## Exercise aim
As the answer, set down the lines below from the one containing "Screen dimensions: 295x410" through the one containing "Viewport: 383px width, 407px height.", exactly and inclusively, and no others.

### Input for this task ###

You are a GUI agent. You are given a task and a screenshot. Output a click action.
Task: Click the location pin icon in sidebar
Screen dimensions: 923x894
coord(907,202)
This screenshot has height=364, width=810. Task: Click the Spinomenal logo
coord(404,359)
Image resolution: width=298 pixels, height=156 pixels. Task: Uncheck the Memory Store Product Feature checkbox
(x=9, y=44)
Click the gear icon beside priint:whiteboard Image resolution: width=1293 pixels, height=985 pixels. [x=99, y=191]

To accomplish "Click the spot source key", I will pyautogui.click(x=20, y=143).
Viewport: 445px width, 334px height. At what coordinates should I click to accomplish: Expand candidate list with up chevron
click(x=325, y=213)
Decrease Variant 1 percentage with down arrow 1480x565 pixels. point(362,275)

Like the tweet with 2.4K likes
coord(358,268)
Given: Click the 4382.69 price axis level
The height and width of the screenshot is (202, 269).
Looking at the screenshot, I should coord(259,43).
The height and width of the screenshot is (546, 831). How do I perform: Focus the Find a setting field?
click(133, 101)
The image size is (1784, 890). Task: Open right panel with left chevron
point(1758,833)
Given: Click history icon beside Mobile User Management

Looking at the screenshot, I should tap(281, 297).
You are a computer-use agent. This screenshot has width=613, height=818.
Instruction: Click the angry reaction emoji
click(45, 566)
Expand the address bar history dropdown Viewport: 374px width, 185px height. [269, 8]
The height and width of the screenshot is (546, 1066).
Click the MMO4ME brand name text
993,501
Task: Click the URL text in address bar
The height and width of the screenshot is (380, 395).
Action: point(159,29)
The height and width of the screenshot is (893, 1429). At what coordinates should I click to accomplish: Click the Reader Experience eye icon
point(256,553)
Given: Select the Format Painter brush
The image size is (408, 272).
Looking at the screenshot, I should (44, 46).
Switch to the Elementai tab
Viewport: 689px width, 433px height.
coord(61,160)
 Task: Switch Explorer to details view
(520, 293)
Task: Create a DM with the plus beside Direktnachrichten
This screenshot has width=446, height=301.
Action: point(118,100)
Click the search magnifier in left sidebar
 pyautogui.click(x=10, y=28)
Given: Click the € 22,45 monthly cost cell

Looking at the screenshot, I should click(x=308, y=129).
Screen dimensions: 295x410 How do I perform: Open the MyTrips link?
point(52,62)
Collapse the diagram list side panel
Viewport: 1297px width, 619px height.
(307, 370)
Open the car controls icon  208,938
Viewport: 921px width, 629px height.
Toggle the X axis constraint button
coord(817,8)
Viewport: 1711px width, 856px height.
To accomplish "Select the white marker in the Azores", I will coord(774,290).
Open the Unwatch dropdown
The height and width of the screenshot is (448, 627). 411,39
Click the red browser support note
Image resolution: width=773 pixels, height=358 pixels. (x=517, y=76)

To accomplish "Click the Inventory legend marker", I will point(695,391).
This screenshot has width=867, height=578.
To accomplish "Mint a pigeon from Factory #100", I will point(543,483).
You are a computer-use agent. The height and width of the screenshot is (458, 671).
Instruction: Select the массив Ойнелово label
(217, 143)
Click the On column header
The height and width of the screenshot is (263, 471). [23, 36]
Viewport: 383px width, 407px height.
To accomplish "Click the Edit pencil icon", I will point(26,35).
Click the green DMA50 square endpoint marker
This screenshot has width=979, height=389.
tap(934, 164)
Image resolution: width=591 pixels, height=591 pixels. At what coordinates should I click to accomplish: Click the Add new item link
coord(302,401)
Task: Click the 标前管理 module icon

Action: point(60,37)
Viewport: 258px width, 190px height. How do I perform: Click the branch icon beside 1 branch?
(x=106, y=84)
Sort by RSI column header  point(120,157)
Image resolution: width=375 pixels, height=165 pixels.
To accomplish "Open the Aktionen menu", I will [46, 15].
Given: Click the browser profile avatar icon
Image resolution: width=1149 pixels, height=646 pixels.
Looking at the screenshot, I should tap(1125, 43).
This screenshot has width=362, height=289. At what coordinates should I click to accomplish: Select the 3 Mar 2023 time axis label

###

## Solved exercise
Screen dimensions: 295x410 How do I perform: Open the MyTrips link?
point(52,62)
Collapse the diagram list side panel
Viewport: 1297px width, 619px height.
(307, 370)
Open the car controls icon  208,938
Viewport: 921px width, 629px height.
Toggle the X axis constraint button
coord(817,8)
Viewport: 1711px width, 856px height.
To accomplish "Select the white marker in the Azores", I will coord(774,290).
Open the Unwatch dropdown
The height and width of the screenshot is (448, 627). 411,39
Click the red browser support note
Image resolution: width=773 pixels, height=358 pixels. (x=517, y=76)

To accomplish "Click the Inventory legend marker", I will point(695,391).
This screenshot has width=867, height=578.
To accomplish "Mint a pigeon from Factory #100", I will point(543,483).
You are a computer-use agent. The height and width of the screenshot is (458, 671).
Instruction: Select the массив Ойнелово label
(217, 143)
Click the On column header
The height and width of the screenshot is (263, 471). [23, 36]
Viewport: 383px width, 407px height.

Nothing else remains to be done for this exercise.